[Source records]
======
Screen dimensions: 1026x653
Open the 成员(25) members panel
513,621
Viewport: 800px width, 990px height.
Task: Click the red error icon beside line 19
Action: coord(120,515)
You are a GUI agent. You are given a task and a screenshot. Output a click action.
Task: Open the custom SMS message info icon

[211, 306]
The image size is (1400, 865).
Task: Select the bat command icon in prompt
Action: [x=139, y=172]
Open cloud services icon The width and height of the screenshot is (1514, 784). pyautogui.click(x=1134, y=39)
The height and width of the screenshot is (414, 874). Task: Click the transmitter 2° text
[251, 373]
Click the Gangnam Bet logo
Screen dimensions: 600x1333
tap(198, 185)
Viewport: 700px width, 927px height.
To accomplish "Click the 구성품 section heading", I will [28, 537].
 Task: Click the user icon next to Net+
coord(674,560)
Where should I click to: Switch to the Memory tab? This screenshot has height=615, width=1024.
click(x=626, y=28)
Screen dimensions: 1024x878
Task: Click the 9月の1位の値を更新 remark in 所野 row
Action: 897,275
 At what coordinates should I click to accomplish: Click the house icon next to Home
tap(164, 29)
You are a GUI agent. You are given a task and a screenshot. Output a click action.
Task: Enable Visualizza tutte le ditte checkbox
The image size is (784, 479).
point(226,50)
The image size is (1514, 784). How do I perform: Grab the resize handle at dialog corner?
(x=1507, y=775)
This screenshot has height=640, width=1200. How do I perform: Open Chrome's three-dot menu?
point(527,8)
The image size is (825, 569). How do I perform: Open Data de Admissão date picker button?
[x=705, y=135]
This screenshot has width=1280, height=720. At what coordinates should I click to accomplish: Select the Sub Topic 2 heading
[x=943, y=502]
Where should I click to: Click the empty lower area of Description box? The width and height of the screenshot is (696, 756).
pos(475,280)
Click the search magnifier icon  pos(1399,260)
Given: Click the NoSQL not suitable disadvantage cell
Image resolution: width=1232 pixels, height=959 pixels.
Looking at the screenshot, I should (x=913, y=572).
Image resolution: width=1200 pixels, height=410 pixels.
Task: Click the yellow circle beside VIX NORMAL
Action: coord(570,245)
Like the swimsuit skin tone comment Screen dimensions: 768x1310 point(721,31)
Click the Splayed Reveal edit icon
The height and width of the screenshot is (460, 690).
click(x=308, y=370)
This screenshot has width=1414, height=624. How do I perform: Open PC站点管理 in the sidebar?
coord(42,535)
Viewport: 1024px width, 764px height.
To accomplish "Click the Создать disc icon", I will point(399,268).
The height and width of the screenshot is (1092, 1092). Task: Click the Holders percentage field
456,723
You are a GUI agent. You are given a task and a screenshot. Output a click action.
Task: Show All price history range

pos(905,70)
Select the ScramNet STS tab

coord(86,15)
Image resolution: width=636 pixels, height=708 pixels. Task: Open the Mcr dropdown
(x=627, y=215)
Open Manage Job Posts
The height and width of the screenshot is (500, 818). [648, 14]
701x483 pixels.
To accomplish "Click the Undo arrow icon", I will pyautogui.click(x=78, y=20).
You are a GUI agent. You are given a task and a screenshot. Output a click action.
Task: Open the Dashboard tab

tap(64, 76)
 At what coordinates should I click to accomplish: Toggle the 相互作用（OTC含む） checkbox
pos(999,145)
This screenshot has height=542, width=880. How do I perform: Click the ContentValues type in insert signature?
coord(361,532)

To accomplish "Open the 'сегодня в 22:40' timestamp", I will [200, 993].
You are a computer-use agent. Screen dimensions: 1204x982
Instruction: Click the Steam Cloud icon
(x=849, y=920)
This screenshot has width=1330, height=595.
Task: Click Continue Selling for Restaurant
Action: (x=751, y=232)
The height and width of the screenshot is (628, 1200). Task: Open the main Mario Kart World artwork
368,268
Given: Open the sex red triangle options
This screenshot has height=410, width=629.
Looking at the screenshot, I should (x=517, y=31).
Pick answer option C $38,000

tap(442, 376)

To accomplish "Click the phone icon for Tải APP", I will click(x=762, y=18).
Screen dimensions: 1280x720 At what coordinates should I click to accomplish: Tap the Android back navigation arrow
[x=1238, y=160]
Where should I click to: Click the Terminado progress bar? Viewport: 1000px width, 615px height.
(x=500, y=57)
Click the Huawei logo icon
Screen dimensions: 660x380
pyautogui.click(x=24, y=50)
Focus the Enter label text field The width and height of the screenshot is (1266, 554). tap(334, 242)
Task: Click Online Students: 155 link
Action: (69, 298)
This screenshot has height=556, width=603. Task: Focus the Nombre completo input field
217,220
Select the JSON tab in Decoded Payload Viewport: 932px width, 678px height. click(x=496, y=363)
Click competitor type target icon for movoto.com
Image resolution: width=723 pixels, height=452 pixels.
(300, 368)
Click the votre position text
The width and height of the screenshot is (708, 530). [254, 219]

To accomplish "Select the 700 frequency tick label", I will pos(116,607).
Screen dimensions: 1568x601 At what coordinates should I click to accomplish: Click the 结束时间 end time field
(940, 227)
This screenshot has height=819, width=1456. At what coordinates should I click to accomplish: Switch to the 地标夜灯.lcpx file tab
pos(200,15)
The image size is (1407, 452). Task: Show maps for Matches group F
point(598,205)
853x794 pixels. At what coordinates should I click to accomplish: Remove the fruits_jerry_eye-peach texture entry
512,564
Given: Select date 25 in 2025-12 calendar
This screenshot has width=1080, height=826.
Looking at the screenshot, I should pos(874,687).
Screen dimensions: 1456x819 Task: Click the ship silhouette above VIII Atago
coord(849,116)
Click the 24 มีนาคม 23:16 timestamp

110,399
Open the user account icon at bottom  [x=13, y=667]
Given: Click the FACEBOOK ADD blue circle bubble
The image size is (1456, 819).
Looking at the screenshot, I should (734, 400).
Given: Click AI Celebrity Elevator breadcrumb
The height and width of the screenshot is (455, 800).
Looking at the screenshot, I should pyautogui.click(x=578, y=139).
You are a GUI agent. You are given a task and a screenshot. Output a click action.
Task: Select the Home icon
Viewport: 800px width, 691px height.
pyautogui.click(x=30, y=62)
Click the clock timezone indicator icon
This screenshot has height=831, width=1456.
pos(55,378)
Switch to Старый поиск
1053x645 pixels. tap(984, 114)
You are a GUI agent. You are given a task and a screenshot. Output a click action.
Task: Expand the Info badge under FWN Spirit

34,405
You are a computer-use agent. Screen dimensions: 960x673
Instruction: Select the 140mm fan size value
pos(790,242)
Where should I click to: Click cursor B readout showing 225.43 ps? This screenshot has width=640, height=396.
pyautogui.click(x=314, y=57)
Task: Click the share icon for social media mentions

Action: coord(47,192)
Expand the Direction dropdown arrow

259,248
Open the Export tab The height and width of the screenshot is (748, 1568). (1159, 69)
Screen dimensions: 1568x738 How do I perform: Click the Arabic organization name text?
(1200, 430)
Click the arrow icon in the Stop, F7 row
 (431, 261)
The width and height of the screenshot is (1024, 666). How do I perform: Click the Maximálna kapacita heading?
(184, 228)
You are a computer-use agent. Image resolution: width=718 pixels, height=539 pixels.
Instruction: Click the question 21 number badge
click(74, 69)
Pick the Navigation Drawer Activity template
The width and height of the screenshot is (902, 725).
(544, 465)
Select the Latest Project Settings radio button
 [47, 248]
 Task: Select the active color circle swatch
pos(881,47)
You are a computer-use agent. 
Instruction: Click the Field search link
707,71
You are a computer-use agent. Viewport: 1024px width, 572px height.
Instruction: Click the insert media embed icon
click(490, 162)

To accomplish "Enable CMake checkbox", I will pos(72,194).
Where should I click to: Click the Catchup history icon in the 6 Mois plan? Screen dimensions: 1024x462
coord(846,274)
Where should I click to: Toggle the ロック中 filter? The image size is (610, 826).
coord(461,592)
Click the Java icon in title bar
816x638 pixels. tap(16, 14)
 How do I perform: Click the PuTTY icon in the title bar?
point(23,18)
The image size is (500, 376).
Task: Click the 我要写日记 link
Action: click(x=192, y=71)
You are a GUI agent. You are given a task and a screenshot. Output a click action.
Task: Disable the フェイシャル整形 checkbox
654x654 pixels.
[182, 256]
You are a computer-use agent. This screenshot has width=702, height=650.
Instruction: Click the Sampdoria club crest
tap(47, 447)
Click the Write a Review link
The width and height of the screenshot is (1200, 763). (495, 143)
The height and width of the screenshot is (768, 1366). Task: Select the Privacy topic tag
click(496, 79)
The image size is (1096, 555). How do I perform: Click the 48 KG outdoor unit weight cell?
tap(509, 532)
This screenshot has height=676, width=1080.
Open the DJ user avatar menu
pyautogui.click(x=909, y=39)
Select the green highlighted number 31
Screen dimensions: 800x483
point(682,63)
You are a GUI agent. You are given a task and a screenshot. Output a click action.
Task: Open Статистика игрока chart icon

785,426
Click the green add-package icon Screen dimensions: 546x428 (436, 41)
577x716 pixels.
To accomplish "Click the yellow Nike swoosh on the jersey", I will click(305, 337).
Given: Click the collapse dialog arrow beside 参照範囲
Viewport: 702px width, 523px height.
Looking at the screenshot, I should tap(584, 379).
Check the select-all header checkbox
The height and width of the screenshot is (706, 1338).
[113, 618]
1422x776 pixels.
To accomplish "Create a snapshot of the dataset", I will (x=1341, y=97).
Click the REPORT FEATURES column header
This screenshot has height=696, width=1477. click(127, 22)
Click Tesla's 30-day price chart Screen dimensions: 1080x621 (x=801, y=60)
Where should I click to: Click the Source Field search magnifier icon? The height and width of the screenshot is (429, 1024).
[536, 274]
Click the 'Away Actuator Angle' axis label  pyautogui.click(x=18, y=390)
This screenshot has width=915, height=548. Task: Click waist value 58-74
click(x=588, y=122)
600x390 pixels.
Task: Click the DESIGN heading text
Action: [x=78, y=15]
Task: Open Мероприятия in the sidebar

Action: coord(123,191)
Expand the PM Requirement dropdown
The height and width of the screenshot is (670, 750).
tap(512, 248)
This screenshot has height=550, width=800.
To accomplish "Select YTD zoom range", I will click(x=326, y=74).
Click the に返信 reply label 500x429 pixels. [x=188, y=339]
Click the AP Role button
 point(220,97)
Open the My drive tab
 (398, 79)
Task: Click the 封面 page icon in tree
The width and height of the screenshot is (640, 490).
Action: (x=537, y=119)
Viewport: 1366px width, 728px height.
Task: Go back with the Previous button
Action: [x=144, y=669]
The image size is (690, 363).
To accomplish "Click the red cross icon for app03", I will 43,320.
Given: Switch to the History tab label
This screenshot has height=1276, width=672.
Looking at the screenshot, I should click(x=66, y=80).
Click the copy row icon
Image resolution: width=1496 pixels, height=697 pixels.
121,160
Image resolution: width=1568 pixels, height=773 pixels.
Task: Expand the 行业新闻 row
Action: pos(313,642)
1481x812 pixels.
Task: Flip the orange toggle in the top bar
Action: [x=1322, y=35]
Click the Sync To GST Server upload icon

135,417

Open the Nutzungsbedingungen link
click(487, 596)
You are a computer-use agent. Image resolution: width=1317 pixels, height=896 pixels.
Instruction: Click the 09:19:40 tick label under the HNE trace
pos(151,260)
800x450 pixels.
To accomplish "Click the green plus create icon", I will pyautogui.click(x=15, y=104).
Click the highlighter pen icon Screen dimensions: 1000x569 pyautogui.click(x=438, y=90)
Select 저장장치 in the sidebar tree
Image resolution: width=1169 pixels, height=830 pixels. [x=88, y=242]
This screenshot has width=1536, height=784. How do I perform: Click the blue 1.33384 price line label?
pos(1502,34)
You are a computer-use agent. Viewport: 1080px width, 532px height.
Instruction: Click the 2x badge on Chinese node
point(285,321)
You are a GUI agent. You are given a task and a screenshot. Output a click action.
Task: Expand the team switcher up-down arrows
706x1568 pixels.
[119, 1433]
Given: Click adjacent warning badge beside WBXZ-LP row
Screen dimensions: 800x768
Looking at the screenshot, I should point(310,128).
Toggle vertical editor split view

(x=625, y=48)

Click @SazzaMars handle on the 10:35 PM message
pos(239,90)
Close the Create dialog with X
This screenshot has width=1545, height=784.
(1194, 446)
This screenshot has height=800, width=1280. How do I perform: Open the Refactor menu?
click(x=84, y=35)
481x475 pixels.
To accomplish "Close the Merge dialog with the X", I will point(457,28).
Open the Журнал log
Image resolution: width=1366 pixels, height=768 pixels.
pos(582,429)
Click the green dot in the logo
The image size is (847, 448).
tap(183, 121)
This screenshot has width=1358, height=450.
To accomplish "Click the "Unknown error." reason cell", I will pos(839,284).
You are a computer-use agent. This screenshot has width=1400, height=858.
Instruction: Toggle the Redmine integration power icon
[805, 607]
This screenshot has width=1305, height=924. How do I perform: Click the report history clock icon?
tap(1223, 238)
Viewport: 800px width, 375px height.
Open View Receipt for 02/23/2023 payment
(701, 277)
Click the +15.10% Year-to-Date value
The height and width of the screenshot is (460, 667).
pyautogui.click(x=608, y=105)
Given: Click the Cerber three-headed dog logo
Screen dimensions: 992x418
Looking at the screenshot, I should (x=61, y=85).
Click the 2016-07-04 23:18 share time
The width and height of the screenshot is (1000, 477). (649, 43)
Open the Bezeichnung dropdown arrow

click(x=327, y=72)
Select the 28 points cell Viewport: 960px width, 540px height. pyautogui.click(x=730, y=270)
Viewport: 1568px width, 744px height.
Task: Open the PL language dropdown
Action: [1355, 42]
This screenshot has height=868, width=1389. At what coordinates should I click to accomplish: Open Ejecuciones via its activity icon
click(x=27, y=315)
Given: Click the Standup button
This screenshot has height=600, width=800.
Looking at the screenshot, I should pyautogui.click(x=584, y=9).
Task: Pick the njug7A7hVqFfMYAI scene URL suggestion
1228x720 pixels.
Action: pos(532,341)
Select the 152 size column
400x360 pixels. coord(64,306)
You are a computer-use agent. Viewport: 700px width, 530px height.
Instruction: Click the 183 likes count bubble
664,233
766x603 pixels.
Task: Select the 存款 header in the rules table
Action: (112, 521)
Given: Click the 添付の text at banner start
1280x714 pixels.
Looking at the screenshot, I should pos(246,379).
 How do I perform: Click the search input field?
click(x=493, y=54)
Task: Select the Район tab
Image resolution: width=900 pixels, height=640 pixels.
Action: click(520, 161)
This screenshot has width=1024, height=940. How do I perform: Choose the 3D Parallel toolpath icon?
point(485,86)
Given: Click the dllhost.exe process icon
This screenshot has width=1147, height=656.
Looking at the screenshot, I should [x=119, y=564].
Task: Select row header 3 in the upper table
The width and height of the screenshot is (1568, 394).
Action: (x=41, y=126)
======
Problem to solve
Take the line above containing "1422x776 pixels.", the line containing "Click the copy row icon", and all lines in between, and copy them exactly without anything else.

Problem solution
1422x776 pixels.
To accomplish "Create a snapshot of the dataset", I will (x=1341, y=97).
Click the REPORT FEATURES column header
This screenshot has height=696, width=1477. click(127, 22)
Click Tesla's 30-day price chart Screen dimensions: 1080x621 (x=801, y=60)
Where should I click to: Click the Source Field search magnifier icon? The height and width of the screenshot is (429, 1024).
[536, 274]
Click the 'Away Actuator Angle' axis label  pyautogui.click(x=18, y=390)
This screenshot has width=915, height=548. Task: Click waist value 58-74
click(x=588, y=122)
600x390 pixels.
Task: Click the DESIGN heading text
Action: [x=78, y=15]
Task: Open Мероприятия in the sidebar

Action: coord(123,191)
Expand the PM Requirement dropdown
The height and width of the screenshot is (670, 750).
tap(512, 248)
This screenshot has height=550, width=800.
To accomplish "Select YTD zoom range", I will click(x=326, y=74).
Click the に返信 reply label 500x429 pixels. [x=188, y=339]
Click the AP Role button
 point(220,97)
Open the My drive tab
 (398, 79)
Task: Click the 封面 page icon in tree
The width and height of the screenshot is (640, 490).
Action: (x=537, y=119)
Viewport: 1366px width, 728px height.
Task: Go back with the Previous button
Action: [x=144, y=669]
The image size is (690, 363).
To accomplish "Click the red cross icon for app03", I will 43,320.
Given: Switch to the History tab label
This screenshot has height=1276, width=672.
Looking at the screenshot, I should click(x=66, y=80).
Click the copy row icon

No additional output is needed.